── Extracted material
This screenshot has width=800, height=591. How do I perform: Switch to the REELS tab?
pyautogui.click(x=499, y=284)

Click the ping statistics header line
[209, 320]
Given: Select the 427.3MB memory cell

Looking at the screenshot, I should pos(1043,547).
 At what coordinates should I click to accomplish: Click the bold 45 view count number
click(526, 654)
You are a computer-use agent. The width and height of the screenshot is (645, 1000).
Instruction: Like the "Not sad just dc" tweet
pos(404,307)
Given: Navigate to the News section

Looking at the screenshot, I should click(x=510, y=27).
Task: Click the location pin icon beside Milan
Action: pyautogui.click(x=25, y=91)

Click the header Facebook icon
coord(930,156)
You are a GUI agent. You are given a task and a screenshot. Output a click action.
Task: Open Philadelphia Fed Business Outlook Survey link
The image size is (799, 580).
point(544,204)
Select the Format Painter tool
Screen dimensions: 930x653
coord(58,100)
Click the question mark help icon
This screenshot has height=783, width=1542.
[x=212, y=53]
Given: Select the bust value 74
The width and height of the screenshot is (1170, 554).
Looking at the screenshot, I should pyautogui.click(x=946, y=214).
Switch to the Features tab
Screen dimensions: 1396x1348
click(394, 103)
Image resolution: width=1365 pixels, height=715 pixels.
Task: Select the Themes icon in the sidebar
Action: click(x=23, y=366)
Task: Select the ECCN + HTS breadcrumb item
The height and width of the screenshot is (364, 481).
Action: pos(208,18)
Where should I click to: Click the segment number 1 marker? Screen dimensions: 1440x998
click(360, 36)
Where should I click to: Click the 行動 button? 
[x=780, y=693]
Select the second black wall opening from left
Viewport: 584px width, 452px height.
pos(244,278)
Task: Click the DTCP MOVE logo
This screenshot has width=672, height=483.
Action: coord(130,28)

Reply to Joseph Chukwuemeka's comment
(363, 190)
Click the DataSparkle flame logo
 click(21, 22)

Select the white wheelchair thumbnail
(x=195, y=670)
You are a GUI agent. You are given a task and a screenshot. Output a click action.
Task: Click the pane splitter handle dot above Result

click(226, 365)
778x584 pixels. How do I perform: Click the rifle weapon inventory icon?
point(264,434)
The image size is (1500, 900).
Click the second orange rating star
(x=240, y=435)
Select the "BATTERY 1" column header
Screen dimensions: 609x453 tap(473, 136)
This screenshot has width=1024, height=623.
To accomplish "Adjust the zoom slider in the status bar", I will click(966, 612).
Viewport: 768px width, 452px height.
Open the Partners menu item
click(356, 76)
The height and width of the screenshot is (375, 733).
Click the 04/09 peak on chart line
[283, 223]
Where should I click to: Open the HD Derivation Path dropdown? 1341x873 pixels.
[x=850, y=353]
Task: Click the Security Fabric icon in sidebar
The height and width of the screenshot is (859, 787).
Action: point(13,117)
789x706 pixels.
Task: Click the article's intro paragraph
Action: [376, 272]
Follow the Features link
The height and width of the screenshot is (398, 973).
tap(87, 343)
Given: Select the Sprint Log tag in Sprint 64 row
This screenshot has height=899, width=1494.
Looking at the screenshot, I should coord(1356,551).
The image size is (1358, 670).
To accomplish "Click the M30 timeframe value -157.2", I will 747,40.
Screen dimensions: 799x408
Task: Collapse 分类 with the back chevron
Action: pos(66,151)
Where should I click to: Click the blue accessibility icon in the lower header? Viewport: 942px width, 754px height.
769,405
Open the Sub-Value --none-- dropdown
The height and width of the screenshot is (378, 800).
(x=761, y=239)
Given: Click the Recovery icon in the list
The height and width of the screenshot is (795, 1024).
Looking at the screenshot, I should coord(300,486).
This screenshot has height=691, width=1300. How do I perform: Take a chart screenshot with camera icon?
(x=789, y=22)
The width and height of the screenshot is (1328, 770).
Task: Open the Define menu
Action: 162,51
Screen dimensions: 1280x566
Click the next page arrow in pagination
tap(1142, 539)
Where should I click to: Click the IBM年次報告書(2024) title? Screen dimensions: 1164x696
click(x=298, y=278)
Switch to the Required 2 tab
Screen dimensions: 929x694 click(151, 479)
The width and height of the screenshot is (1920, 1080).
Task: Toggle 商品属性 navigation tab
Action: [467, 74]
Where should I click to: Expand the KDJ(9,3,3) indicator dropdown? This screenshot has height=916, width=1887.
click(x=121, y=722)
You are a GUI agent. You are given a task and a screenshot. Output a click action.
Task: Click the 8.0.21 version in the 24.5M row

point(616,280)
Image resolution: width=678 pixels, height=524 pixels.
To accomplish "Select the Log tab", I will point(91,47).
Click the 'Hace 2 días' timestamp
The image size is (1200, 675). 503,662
────
- _Directions_: The lines above need to be restated word for word, all of them.

- _Response for this exercise_:
This screenshot has width=800, height=591. How do I perform: Switch to the REELS tab?
pyautogui.click(x=499, y=284)

Click the ping statistics header line
[209, 320]
Given: Select the 427.3MB memory cell

Looking at the screenshot, I should pos(1043,547).
 At what coordinates should I click to accomplish: Click the bold 45 view count number
click(526, 654)
You are a computer-use agent. The width and height of the screenshot is (645, 1000).
Instruction: Like the "Not sad just dc" tweet
pos(404,307)
Given: Navigate to the News section

Looking at the screenshot, I should click(x=510, y=27).
Task: Click the location pin icon beside Milan
Action: pyautogui.click(x=25, y=91)

Click the header Facebook icon
coord(930,156)
You are a GUI agent. You are given a task and a screenshot. Output a click action.
Task: Open Philadelphia Fed Business Outlook Survey link
The image size is (799, 580).
point(544,204)
Select the Format Painter tool
Screen dimensions: 930x653
coord(58,100)
Click the question mark help icon
This screenshot has height=783, width=1542.
[x=212, y=53]
Given: Select the bust value 74
The width and height of the screenshot is (1170, 554).
Looking at the screenshot, I should pyautogui.click(x=946, y=214).
Switch to the Features tab
Screen dimensions: 1396x1348
click(394, 103)
Image resolution: width=1365 pixels, height=715 pixels.
Task: Select the Themes icon in the sidebar
Action: click(x=23, y=366)
Task: Select the ECCN + HTS breadcrumb item
The height and width of the screenshot is (364, 481).
Action: pos(208,18)
Where should I click to: Click the segment number 1 marker? Screen dimensions: 1440x998
click(360, 36)
Where should I click to: Click the 行動 button? 
[x=780, y=693]
Select the second black wall opening from left
Viewport: 584px width, 452px height.
pos(244,278)
Task: Click the DTCP MOVE logo
This screenshot has width=672, height=483.
Action: coord(130,28)

Reply to Joseph Chukwuemeka's comment
(363, 190)
Click the DataSparkle flame logo
 click(21, 22)

Select the white wheelchair thumbnail
(x=195, y=670)
You are a GUI agent. You are given a task and a screenshot. Output a click action.
Task: Click the pane splitter handle dot above Result

click(226, 365)
778x584 pixels. How do I perform: Click the rifle weapon inventory icon?
point(264,434)
The image size is (1500, 900).
Click the second orange rating star
(x=240, y=435)
Select the "BATTERY 1" column header
Screen dimensions: 609x453 tap(473, 136)
This screenshot has width=1024, height=623.
To accomplish "Adjust the zoom slider in the status bar", I will click(966, 612).
Viewport: 768px width, 452px height.
Open the Partners menu item
click(356, 76)
The height and width of the screenshot is (375, 733).
Click the 04/09 peak on chart line
[283, 223]
Where should I click to: Open the HD Derivation Path dropdown? 1341x873 pixels.
[x=850, y=353]
Task: Click the Security Fabric icon in sidebar
The height and width of the screenshot is (859, 787).
Action: point(13,117)
789x706 pixels.
Task: Click the article's intro paragraph
Action: [376, 272]
Follow the Features link
The height and width of the screenshot is (398, 973).
tap(87, 343)
Given: Select the Sprint Log tag in Sprint 64 row
This screenshot has height=899, width=1494.
Looking at the screenshot, I should coord(1356,551).
The image size is (1358, 670).
To accomplish "Click the M30 timeframe value -157.2", I will 747,40.
Screen dimensions: 799x408
Task: Collapse 分类 with the back chevron
Action: pos(66,151)
Where should I click to: Click the blue accessibility icon in the lower header? Viewport: 942px width, 754px height.
769,405
Open the Sub-Value --none-- dropdown
The height and width of the screenshot is (378, 800).
(x=761, y=239)
Given: Click the Recovery icon in the list
The height and width of the screenshot is (795, 1024).
Looking at the screenshot, I should coord(300,486).
This screenshot has height=691, width=1300. How do I perform: Take a chart screenshot with camera icon?
(x=789, y=22)
The width and height of the screenshot is (1328, 770).
Task: Open the Define menu
Action: 162,51
Screen dimensions: 1280x566
Click the next page arrow in pagination
tap(1142, 539)
Where should I click to: Click the IBM年次報告書(2024) title? Screen dimensions: 1164x696
click(x=298, y=278)
Switch to the Required 2 tab
Screen dimensions: 929x694 click(151, 479)
The width and height of the screenshot is (1920, 1080).
Task: Toggle 商品属性 navigation tab
Action: [467, 74]
Where should I click to: Expand the KDJ(9,3,3) indicator dropdown? This screenshot has height=916, width=1887.
click(x=121, y=722)
You are a GUI agent. You are given a task and a screenshot. Output a click action.
Task: Click the 8.0.21 version in the 24.5M row

point(616,280)
Image resolution: width=678 pixels, height=524 pixels.
To accomplish "Select the Log tab", I will point(91,47).
Click the 'Hace 2 días' timestamp
The image size is (1200, 675). 503,662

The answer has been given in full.